The task of answering basicquestions about images, such as ”What coloris the ball?” and ”How many cars are there?”
First traing the model for detection the question type in train_VQA_clf.ipynb.
Second save the model to be used later to generate a response in the main file.
The STT and TSS is an optional plug and play feature that you can integrate it into the system to serve the purpose of the end-to-end system.
Finally run main.ipynb, make sure to install all libraries needed. Run the model top to bottom to eventually get the proper answer generated.
Visual Question Answering
Raghav Chaudhary, Adam Fidler, Sam Shamsan
This visual question answering system parses a user input question into a corresponding question type, the topic of interest, and uses them in conjunction with features extracted from an input image to answer the question. The system consists of four major components:
Question-type classifier Dependency parser YOLO CNN (image recognition) Question answering module VQA Flow
Question-type Classification
The question-type classifier is a support vector machine with a stochastic gradient descent optimizer. The model was trained and scored on the questions and labels from the VQA Dataset (https://visualqa.org/download.html). Rather than training on the 65 specialized labels in the dataset, we opted to consolidate the question types into 5 generalized labels:
is there what color where how many other These were sufficient for our purposes in developing a question answering system.
Topic Extraction
The topic extraction module uses stanza, a StanfordCoreNLP Python wrapper (https://stanfordnlp.github.io/stanza/), and inflector, a Python library to pluralize or singularize nouns (https://pypi.org/project/Inflector/), in order to determine the topic of an input question. After performing a dependency parse, if there is only a single noun is found in the sentence, then it is used as the topic. Otherwise, the noun most likely to be the topic has the nsubj tag, and is returned from the function. Any other nouns are added to a list, which is yet to be utilized in the current version.
The question type, the topic noun, and the list of other nouns are returned from from the extract_intention function as a respective tuple.
YOLO CNN
We use YOLO v4, introduced in the previous section, for object recognition and classification. The pretrained model comes with support for hundreds of images such as cars, people, etc. Using OpenCV for inference using the YOLO weights, we were able to extract object locationsnbounding boxes.
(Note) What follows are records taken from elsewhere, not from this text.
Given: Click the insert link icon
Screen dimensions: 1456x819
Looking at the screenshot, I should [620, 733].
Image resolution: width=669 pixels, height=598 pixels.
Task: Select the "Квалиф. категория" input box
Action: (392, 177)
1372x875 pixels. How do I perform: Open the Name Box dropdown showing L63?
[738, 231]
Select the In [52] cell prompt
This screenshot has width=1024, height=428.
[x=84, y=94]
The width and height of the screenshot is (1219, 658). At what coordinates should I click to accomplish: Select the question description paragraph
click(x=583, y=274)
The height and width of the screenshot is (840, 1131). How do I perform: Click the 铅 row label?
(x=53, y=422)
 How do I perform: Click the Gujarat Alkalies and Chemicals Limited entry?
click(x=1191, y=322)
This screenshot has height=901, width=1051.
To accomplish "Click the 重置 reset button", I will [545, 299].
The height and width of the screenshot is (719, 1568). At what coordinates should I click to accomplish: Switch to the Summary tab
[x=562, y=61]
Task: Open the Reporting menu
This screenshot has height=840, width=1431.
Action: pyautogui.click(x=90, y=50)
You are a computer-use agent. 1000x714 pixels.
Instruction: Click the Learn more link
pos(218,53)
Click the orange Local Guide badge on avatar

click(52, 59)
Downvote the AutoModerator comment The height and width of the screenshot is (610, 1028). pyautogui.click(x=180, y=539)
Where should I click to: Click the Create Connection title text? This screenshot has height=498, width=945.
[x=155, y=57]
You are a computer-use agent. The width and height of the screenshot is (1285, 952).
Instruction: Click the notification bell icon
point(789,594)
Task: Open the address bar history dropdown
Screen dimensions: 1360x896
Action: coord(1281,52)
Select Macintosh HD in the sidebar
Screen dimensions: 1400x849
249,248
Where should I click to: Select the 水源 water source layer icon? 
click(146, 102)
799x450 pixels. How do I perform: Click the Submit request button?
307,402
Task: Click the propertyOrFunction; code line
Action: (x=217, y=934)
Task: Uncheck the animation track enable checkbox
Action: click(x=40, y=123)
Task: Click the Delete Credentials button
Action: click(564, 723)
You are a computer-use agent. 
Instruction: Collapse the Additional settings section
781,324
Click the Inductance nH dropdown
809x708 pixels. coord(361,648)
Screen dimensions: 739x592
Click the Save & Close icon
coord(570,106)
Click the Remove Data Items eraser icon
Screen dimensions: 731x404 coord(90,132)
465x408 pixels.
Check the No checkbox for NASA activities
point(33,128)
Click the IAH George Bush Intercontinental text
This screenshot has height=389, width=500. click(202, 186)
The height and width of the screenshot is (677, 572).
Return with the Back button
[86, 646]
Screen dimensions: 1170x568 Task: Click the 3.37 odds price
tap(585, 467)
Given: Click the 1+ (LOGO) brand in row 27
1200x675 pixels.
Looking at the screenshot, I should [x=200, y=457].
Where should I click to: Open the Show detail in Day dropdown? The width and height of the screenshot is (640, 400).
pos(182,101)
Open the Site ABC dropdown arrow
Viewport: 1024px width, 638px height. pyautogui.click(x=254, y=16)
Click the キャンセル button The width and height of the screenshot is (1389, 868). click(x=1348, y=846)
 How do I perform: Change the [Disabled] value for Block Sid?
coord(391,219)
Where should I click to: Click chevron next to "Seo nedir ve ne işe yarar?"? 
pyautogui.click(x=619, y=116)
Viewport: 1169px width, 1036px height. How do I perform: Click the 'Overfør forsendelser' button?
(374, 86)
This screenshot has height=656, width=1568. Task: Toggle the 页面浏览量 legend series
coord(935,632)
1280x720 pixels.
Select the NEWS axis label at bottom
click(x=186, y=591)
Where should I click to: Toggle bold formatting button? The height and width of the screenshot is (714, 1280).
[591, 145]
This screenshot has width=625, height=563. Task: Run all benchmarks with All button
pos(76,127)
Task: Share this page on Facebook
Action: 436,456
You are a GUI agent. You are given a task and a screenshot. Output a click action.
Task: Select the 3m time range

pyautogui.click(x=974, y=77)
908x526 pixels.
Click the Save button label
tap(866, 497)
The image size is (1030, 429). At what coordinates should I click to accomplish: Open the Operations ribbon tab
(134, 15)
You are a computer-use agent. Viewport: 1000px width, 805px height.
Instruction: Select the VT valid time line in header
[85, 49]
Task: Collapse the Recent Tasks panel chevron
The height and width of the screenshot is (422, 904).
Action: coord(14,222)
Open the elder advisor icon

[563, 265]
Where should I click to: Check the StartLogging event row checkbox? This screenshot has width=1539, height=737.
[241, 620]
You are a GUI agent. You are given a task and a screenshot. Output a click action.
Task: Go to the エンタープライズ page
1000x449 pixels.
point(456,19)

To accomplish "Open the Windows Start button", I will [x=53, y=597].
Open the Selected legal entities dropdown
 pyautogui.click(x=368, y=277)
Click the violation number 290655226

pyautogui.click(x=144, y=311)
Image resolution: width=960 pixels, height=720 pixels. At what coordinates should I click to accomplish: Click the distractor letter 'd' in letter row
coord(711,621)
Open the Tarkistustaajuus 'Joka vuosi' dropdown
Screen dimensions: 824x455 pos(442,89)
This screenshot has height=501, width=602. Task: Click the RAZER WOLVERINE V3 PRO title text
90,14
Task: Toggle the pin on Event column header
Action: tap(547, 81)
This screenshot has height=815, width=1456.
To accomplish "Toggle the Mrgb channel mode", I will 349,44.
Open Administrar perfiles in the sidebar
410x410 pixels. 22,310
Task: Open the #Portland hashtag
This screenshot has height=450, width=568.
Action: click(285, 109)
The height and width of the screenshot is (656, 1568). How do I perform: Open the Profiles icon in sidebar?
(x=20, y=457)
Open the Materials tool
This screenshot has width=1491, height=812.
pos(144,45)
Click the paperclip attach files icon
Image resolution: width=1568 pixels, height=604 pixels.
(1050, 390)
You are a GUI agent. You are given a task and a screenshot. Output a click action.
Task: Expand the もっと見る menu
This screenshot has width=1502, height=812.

Weights file: https://github.com/AlexeyAB/darknet/releases/download/darknet_yolo_v3_optimal/yolov4.weights
Question Answering
Rather than training on the 65 specialized question-type labels from VQA, for our purposes we consolidated them into 5 generalized question types: "How many", "Is there', "What color", "Where", and "Other". In order to produce the response, we feed the output from the perivouse sub-systems into a functions to match the topic noun with the info dictionary.